+++ The data +++

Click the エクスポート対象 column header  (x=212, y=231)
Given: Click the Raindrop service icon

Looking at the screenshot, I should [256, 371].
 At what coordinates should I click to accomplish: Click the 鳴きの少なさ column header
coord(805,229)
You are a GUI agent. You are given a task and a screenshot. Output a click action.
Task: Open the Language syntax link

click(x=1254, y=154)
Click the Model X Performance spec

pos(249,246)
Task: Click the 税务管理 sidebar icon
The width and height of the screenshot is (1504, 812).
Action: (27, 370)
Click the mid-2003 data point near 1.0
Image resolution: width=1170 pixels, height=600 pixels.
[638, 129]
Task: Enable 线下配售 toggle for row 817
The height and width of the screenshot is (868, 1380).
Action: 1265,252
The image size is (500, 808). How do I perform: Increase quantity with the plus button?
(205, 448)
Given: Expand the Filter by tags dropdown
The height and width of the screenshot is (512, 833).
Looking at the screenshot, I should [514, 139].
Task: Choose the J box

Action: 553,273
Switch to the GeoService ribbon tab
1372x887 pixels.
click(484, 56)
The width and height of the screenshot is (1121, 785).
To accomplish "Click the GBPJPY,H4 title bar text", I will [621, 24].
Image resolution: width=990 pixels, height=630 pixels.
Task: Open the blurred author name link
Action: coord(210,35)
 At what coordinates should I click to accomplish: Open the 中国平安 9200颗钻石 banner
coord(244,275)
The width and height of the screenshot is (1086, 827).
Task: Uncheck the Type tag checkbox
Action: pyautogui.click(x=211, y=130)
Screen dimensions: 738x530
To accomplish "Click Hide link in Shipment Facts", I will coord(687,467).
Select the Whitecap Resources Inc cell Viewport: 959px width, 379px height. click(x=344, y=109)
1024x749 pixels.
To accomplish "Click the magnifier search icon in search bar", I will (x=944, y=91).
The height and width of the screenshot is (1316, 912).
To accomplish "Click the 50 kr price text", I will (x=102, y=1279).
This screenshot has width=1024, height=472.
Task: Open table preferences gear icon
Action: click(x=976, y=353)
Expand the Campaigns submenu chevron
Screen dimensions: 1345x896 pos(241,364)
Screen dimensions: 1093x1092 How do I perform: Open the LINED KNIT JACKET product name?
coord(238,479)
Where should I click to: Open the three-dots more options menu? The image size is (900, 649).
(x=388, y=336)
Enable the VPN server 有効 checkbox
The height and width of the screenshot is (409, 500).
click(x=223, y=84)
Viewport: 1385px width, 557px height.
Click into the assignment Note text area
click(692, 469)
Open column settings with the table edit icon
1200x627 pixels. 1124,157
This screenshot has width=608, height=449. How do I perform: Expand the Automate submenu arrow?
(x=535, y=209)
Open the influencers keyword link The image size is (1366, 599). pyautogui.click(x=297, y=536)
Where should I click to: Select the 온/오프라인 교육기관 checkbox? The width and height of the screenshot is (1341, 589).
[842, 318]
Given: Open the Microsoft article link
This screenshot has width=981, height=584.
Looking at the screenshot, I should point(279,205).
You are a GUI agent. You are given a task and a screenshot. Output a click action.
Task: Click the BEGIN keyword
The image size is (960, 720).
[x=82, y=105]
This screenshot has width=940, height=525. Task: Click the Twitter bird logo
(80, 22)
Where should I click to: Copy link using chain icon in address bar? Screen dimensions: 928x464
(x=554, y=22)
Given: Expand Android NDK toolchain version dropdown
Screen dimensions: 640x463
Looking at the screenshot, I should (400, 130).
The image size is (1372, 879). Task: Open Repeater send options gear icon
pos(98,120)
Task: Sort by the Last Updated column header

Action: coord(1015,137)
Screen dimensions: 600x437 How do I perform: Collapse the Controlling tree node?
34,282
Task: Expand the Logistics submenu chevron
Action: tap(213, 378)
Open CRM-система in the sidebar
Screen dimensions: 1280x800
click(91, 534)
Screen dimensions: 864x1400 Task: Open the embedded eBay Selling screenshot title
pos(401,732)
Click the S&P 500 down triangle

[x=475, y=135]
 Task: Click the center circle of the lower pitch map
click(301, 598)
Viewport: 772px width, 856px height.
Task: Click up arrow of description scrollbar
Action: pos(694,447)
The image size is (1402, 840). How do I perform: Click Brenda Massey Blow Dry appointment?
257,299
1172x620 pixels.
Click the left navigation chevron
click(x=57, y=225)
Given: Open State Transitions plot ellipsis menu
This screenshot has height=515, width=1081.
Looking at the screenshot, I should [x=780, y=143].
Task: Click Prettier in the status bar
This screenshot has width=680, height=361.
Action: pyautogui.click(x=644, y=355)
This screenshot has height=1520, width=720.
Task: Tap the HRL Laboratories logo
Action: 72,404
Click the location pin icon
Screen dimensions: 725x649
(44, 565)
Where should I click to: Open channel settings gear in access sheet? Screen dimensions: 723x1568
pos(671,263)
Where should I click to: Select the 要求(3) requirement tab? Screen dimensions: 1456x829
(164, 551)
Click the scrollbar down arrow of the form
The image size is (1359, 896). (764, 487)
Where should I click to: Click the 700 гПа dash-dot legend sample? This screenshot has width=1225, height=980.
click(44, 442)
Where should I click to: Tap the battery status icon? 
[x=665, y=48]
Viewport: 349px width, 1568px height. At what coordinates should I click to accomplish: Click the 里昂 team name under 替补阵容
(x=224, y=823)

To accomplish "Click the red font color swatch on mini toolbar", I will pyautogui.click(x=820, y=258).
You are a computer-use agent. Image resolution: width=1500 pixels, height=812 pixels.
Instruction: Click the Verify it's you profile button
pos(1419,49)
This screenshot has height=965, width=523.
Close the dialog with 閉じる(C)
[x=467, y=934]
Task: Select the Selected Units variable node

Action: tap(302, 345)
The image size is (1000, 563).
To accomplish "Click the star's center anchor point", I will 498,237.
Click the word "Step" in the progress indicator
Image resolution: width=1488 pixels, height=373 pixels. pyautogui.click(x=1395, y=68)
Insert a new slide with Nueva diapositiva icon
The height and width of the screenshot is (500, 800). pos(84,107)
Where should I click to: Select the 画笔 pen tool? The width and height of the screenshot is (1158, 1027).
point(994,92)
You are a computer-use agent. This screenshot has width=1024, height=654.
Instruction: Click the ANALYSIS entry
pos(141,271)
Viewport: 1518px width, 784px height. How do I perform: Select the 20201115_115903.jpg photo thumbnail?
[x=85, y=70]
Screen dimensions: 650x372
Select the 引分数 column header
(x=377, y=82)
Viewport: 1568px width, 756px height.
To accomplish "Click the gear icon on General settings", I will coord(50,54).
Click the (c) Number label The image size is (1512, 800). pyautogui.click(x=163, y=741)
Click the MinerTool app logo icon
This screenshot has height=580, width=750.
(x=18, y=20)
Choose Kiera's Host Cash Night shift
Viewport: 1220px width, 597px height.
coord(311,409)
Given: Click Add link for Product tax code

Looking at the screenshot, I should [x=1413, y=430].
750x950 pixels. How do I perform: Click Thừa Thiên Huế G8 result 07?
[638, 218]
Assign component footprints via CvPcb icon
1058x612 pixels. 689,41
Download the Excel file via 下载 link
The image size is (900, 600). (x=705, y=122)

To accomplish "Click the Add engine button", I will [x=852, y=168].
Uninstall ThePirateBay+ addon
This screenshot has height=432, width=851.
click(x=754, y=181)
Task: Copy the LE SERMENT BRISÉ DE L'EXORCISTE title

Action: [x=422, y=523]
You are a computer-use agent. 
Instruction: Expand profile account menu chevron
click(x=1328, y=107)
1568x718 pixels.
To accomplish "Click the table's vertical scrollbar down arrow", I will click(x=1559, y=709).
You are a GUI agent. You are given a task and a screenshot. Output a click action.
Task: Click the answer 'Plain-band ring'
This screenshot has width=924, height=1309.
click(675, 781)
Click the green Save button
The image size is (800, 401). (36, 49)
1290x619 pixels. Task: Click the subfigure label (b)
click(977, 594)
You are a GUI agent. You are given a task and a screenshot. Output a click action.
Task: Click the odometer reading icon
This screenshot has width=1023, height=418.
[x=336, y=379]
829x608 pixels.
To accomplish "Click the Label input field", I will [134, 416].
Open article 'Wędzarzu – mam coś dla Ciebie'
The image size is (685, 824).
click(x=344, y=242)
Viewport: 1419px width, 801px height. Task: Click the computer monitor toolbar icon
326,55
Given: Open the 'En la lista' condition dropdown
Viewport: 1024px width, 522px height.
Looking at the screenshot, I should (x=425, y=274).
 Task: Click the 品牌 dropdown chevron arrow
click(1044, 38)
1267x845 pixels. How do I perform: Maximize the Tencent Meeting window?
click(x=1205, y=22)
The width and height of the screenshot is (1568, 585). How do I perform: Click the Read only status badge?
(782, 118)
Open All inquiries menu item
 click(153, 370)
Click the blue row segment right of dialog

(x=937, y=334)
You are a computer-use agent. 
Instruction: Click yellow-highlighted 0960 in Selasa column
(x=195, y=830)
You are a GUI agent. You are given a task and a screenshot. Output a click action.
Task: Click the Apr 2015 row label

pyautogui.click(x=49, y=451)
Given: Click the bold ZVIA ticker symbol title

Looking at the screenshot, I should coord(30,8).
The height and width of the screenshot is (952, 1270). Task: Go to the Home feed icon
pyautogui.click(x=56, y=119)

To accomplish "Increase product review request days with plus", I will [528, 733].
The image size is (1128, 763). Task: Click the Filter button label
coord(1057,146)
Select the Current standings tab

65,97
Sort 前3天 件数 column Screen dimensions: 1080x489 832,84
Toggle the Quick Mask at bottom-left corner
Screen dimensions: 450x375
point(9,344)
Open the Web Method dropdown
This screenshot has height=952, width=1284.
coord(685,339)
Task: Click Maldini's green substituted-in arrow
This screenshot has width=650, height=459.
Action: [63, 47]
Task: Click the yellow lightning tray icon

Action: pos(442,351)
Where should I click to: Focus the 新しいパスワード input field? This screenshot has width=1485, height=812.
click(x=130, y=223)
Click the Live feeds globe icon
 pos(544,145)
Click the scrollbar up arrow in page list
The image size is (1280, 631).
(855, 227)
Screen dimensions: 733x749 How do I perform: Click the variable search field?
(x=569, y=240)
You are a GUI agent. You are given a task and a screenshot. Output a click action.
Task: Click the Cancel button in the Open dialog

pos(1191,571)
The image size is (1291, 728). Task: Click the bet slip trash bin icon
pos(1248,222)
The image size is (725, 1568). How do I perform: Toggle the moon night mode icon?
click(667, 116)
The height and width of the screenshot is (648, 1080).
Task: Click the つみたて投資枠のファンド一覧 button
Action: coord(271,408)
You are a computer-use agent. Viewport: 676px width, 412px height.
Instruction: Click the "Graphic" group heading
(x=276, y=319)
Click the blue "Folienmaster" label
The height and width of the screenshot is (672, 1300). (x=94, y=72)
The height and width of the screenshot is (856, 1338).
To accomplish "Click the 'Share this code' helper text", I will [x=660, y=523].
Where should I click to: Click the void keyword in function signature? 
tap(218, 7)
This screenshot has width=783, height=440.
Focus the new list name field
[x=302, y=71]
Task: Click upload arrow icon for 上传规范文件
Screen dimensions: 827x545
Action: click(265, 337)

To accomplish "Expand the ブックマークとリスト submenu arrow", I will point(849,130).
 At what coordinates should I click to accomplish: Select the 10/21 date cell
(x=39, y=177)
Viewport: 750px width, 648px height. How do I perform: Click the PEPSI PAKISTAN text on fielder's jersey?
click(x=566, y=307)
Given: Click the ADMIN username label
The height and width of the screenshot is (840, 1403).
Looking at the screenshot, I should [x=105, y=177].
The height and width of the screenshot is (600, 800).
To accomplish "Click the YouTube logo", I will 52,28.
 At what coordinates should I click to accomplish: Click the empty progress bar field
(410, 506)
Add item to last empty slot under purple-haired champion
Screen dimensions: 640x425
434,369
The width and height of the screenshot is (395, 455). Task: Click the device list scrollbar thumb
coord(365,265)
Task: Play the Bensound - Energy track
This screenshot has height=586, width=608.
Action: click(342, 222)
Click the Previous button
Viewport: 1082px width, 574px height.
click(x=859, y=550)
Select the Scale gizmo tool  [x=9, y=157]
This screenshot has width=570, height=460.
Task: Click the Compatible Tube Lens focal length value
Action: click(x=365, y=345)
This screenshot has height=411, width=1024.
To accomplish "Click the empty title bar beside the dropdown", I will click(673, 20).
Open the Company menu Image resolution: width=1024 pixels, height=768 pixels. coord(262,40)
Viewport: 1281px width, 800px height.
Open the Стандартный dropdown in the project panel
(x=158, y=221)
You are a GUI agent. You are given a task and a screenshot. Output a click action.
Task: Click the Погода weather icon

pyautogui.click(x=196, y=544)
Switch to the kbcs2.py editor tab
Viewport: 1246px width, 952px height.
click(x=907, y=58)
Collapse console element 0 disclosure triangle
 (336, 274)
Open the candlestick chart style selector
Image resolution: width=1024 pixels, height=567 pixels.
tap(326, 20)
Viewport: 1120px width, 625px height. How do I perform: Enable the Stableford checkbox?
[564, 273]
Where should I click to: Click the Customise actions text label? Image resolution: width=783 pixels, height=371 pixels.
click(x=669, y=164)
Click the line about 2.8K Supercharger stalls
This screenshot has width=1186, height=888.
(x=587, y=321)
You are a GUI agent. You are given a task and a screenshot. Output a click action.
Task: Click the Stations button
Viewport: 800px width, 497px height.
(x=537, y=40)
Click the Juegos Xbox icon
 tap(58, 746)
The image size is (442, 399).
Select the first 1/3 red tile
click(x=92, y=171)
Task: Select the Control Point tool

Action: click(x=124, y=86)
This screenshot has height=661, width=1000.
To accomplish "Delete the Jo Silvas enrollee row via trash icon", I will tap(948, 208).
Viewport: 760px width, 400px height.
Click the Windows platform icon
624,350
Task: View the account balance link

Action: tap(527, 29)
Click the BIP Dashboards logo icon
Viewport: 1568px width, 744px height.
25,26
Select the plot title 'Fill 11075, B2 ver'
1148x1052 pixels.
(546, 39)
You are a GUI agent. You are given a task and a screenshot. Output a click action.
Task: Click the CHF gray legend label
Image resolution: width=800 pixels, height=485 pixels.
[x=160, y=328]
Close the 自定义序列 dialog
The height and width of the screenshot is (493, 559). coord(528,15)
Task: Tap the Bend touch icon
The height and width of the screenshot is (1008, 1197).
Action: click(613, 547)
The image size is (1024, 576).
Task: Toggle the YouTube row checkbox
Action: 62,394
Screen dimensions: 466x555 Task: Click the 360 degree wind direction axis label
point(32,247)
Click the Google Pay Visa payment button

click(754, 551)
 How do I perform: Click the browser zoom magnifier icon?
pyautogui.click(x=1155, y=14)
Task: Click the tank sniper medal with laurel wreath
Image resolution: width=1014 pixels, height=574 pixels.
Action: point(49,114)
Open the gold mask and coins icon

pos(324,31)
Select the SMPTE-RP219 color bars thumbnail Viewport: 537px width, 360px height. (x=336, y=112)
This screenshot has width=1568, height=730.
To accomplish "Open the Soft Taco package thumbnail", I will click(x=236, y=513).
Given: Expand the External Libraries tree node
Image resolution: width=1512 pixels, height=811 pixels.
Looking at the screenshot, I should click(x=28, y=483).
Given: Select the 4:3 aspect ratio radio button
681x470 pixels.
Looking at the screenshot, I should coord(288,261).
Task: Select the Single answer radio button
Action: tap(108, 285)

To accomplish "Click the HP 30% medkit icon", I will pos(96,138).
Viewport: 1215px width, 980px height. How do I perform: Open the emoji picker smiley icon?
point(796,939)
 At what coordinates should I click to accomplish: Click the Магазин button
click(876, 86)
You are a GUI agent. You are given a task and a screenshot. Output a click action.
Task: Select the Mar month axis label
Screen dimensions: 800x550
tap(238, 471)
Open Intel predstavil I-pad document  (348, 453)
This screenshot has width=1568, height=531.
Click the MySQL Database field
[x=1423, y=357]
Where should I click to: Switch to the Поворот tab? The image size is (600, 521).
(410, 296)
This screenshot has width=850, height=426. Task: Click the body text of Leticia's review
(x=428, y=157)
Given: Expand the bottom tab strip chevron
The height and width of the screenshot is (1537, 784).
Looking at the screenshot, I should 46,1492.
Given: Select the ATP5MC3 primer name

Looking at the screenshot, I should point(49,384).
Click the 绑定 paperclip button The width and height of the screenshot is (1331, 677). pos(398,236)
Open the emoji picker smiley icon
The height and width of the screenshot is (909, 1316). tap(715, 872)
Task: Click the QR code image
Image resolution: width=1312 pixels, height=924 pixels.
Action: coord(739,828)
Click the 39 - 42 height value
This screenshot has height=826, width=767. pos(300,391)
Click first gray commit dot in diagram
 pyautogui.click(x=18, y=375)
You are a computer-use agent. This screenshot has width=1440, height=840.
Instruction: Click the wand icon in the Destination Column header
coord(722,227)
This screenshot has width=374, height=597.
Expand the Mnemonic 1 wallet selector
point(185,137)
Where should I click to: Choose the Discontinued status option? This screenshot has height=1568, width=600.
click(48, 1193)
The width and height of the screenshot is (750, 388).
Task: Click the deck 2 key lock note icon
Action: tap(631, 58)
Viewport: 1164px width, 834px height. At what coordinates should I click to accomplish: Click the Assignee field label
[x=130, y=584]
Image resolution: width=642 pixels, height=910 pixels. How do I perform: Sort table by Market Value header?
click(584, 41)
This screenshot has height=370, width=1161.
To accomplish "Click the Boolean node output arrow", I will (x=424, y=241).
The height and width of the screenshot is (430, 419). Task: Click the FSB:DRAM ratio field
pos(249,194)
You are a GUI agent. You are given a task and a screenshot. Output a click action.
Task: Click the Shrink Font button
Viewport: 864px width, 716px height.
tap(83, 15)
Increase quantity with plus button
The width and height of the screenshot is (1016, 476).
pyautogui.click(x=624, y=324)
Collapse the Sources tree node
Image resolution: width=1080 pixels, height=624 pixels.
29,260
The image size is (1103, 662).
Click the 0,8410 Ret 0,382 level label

+++

• [Your goal]
Write out, unaltered, the lines from the opening of the listing through the line that includes "Click the mid-2003 data point near 1.0".

• [Solution to the problem]
Click the エクスポート対象 column header  (x=212, y=231)
Given: Click the Raindrop service icon

Looking at the screenshot, I should [256, 371].
 At what coordinates should I click to accomplish: Click the 鳴きの少なさ column header
coord(805,229)
You are a GUI agent. You are given a task and a screenshot. Output a click action.
Task: Open the Language syntax link

click(x=1254, y=154)
Click the Model X Performance spec

pos(249,246)
Task: Click the 税务管理 sidebar icon
The width and height of the screenshot is (1504, 812).
Action: (27, 370)
Click the mid-2003 data point near 1.0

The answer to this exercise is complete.